I know that isn't all of the strength on all of the items that have been upgraded in that time, but it's a good way to show how poorly it scales. Even if you somehow got 5000 str for an extra 10,000 attack power, your TC's would still only gain 1200 damage (which amounts to an extra 200 per second). Is anyone impressed by those #'s?

Devastate
Of a 5k crit, 2.2k is from the static added damage. That means big numbers but nearly non-existent scaling given the mandatory fast weapons. PVP implications here, though, so understandable.

Shield Slam
Caps off. You get to a certain point and that's about all you're gonna get. Again, because of PVP.

Revenge
20% of AP + static damage going by existing numbers. Not sure how patch will modify the scaling amount. Using the AP #'s from the TC example, the 277 T10 Warrior would have an extra 167 damage on his Revenge compared to the 200 T7 Warrior, making it another ability which mostly deals a set amount of damage with little scaling with a CD further limiting the actual DPS gain.

Cleave
The static added amount accounts for 20-25% of the damage of a Prot Warrior's Cleaves.

Shockwave
The only Warrior ability that scales well (75% of AP) comes with a 20 second cooldown.

Solution:
I have no idea how Cata will change scaling (very little, judging by how delightfully pleased GC is with the class), but adding scaling from defensive stats would be great. AttT helps with that, but some direct dipping would help for Prot's dismal damage without any PVP implications.

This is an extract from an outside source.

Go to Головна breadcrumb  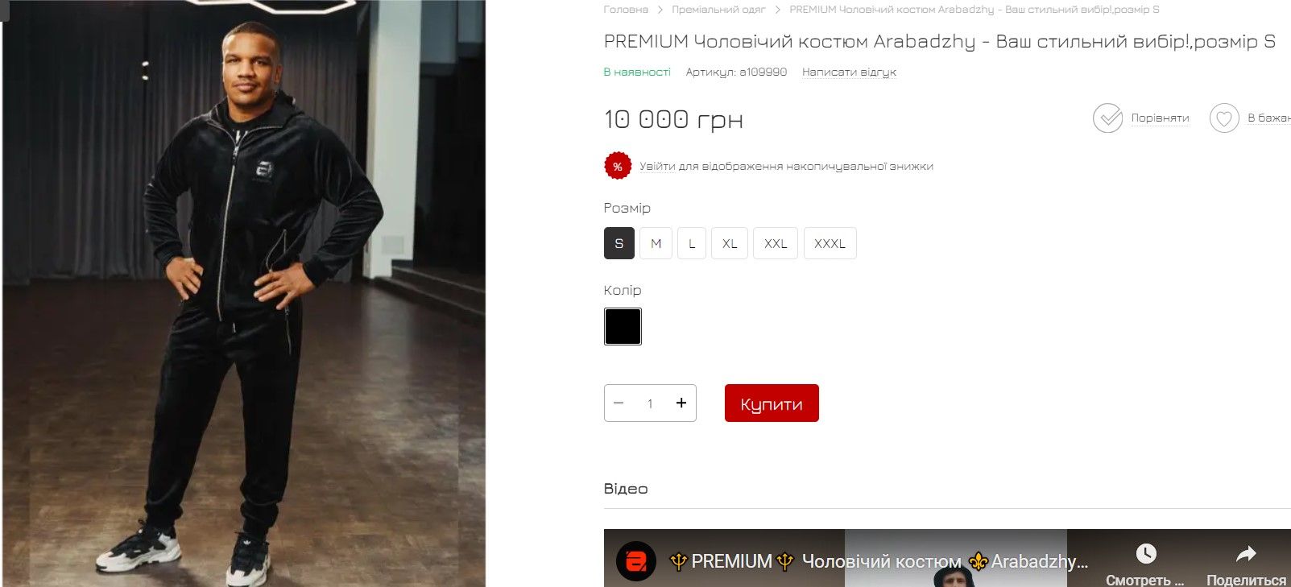(x=626, y=10)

For TC, reduce the threat modifier to 1.5x (down from 1.85x) and remove the static damage added, but make it 20% of AP + 1% of armor value. A Warrior with 5k AP and 32,000 armor would be dealing 1000+320 damage. A Warrior with 3k AP and 25,000 armor would only be dealing 600+250 damage. Modest scaling without overpowered threat.

It makes sense that a Warrior with extra heavy armor would have a little extra oomph on a Thunder Clap. And it still leaves them considerably behind other classes, an apparent mandate when discussing these things.

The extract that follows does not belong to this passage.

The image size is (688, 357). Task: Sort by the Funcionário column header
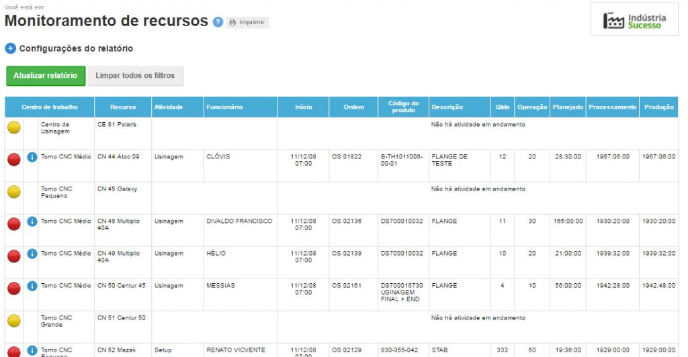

Oh, and if it deals physical damage, why oh why does it use the spell crit modifier (+50% damage instead of +100%)?
#26 - March 8, 2010, 4:11 a.m.
Blizzard Post
Q u o t e:
Oh, and if it deals physical damage, why oh why does it use the spell crit modifier (+50% damage instead of +100%)?


If Tclap used the physical hit table, it would get dodged and parried.
#121 - March 9, 2010, 5:54 p.m.
Blizzard Post
Q u o t e:
This is pretty confusing, Ghostcrawler. Shockwave can't be dodged or parried but still crits for 200% (220% with Impale) like any other physical attack. I can't be sure, but looking at my logs it appears that Shockwave has the crit rate I'd expect from an attack that benefits from raid buffs improving melee crit% (e.g. it's got my roughly ~8% base crit, plus 5% from LotP/Rampage, plus 3% from ToW/etc).

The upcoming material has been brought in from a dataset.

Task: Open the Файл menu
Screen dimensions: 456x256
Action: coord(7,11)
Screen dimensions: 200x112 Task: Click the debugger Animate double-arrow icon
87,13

So in short, Shockwave appears to be everything I'd expect Thunderclap to be. It benefits from melee crit instead of spell crit, it gets 200% melee-style crits, and it deals physical damage.


Shockwave is technically a ranged attack, like a hunter shot. This means it's treated like an attack (and not a spell) for purposes of what you want but can't be dodged or parried. (I believe ranged attacks can be blocked, but I can't honestly remember off the top of my head.) The Shockwave treatment might be the right way to go for Thunder Clap. Thunder Clap is currently a spell that hits for physical damage and can't be dispelled. The distinction among spell, melee and ranged attack (or persistent auras like Consecrate) is a largely technical one that doesn't always encompass unusual abilities well.
#142 - March 9, 2010, 7:26 p.m.
Blizzard Post
I think we're likely to make Thunder Clap a ranged attack (like Shockwave) for 3.3.3. This will let it get 200% crits among other things.

Standard no promises, in case there ends up being a problem with that implementation.